One remedy that REAs deliberately exclude is termination. Unlike many other contracts where a material breach lets the other party walk away, an REA cannot be terminated due to a single owner’s default. The reasoning is straightforward: if the agreement were terminated, every owner in the development would lose their access and parking easements. The cure for one party’s failure to repave their lot cannot be destroying the legal framework that lets customers reach every other store. Monetary damages, injunctive relief, and self-help with cost recovery are the standard tools instead.

Modification and Termination

Amending an existing REA requires the consent of all parties whose rights would be affected. In most agreements, this means the developer (if they still hold an interest) and any major anchor tenant must approve changes. The threshold for which owners need to consent can become complicated when parcels are subdivided or ownership fragments over time, which is why well-drafted REAs specify exactly who holds amendment approval rights and what happens to those rights when parcels change hands.

Any amendment must be executed with the same formality as the original agreement. That means signatures, notarization, and recording with the county recorder’s office. An unrecorded amendment, even if all parties signed it, would not provide constructive notice to future buyers and could be unenforceable against anyone who later purchases a parcel without actual knowledge of the change.

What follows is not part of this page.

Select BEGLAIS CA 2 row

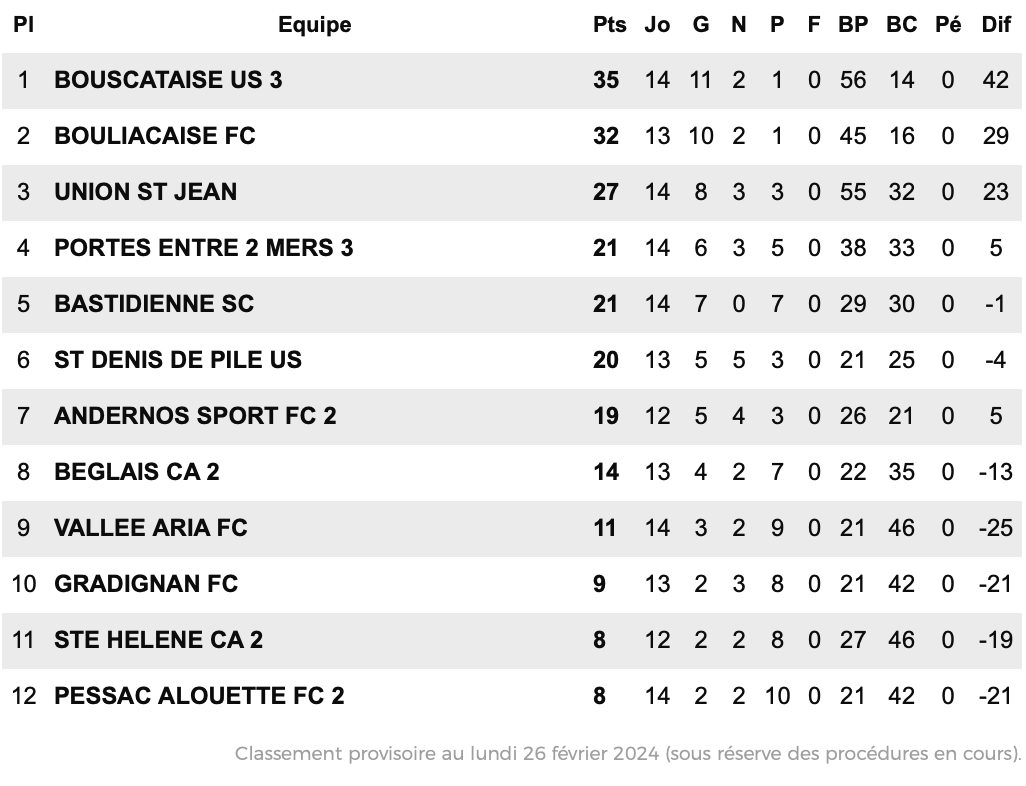coord(512,472)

Outright termination of an REA is rare and typically requires unanimous consent of all parcel owners. Some agreements include provisions allowing termination if the development is substantially destroyed or condemned, but even then, the access and utility easements often survive in perpetuity because they are essential to basic property access. In practice, REAs are designed to last as long as the development exists.

Formalizing and Recording the Agreement

Once all terms are negotiated, every participating owner signs the document before a notary public who verifies each signer’s identity and acknowledges the signatures. The notarized original is then submitted to the county recorder’s office, sometimes called the Register of Deeds or County Clerk depending on the jurisdiction, for official recording.

Recording involves paying a fee that varies by jurisdiction. Some counties charge a flat rate per document, while others charge per page. The recorder’s office indexes the document, assigns it a recording number or book-and-page reference, and adds it to the permanent public record. A conformed copy is returned to the parties as proof of filing. Because REAs tend to be lengthy documents with multiple exhibits and site plans, the total recording cost can be higher than a simple deed recording, though the exact amount depends entirely on local fee schedules.

The recorded REA then appears on every title search conducted for any parcel in the development. Title insurance companies review the agreement as part of their underwriting, and buyers’ attorneys analyze its terms during due diligence. For this reason, ensuring that the original recording is complete, properly indexed, and includes all exhibits is worth the extra attention at the filing stage. A missing site plan exhibit or an improperly acknowledged signature can create title problems that are far more expensive to fix after the fact.